→ **Goal of the exercise**:
Below are the records; copy exactly the stretch from the line containing "Click red cell in 君心 row of 十位 table" through the line containing "Task: Share floating PnL via share icon", both ends included, and nothing else.

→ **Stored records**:
----
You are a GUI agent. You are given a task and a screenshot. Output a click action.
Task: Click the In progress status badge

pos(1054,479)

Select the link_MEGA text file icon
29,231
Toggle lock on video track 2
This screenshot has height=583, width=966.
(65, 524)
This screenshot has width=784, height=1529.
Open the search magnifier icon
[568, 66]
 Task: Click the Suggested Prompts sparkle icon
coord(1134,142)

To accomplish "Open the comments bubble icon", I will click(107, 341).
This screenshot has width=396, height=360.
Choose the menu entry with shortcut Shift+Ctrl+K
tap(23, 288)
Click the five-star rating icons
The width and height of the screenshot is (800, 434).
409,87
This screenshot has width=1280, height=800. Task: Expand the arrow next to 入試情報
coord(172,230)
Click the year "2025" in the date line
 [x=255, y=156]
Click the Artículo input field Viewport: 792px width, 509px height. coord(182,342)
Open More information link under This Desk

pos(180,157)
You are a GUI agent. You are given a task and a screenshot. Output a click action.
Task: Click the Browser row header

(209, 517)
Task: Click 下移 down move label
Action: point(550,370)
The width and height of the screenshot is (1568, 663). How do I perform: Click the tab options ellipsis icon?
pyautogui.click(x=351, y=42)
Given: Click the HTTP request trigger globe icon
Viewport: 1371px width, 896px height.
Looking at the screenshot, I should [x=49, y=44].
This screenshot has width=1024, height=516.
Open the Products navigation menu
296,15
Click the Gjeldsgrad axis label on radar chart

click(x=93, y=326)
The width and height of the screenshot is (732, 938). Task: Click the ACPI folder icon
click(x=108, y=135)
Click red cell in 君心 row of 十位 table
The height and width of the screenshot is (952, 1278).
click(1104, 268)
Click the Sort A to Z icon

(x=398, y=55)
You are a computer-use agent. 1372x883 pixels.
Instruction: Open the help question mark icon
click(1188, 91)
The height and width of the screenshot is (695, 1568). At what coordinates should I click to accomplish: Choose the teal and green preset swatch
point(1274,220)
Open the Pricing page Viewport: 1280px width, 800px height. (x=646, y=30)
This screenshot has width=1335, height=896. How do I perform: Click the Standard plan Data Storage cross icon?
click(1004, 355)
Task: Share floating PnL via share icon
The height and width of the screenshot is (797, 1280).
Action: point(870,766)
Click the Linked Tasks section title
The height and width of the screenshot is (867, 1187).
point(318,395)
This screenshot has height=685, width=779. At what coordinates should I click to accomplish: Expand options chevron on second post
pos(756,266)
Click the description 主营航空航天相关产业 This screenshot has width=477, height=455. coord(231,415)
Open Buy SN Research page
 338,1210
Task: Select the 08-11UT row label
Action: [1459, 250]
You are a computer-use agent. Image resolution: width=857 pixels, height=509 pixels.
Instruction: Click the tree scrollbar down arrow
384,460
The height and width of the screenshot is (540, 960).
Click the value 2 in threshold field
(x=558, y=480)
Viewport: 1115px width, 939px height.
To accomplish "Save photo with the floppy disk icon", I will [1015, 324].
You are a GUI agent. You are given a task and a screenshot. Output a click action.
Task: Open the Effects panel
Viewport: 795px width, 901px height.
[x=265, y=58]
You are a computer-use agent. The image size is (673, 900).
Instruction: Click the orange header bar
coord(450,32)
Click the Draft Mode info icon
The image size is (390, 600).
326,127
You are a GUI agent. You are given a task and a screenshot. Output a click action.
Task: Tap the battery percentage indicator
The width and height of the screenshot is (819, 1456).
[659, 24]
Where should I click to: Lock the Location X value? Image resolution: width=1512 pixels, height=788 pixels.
----
→ **Written answer**:
Click red cell in 君心 row of 十位 table
The height and width of the screenshot is (952, 1278).
click(1104, 268)
Click the Sort A to Z icon

(x=398, y=55)
You are a computer-use agent. 1372x883 pixels.
Instruction: Open the help question mark icon
click(1188, 91)
The height and width of the screenshot is (695, 1568). At what coordinates should I click to accomplish: Choose the teal and green preset swatch
point(1274,220)
Open the Pricing page Viewport: 1280px width, 800px height. (x=646, y=30)
This screenshot has width=1335, height=896. How do I perform: Click the Standard plan Data Storage cross icon?
click(1004, 355)
Task: Share floating PnL via share icon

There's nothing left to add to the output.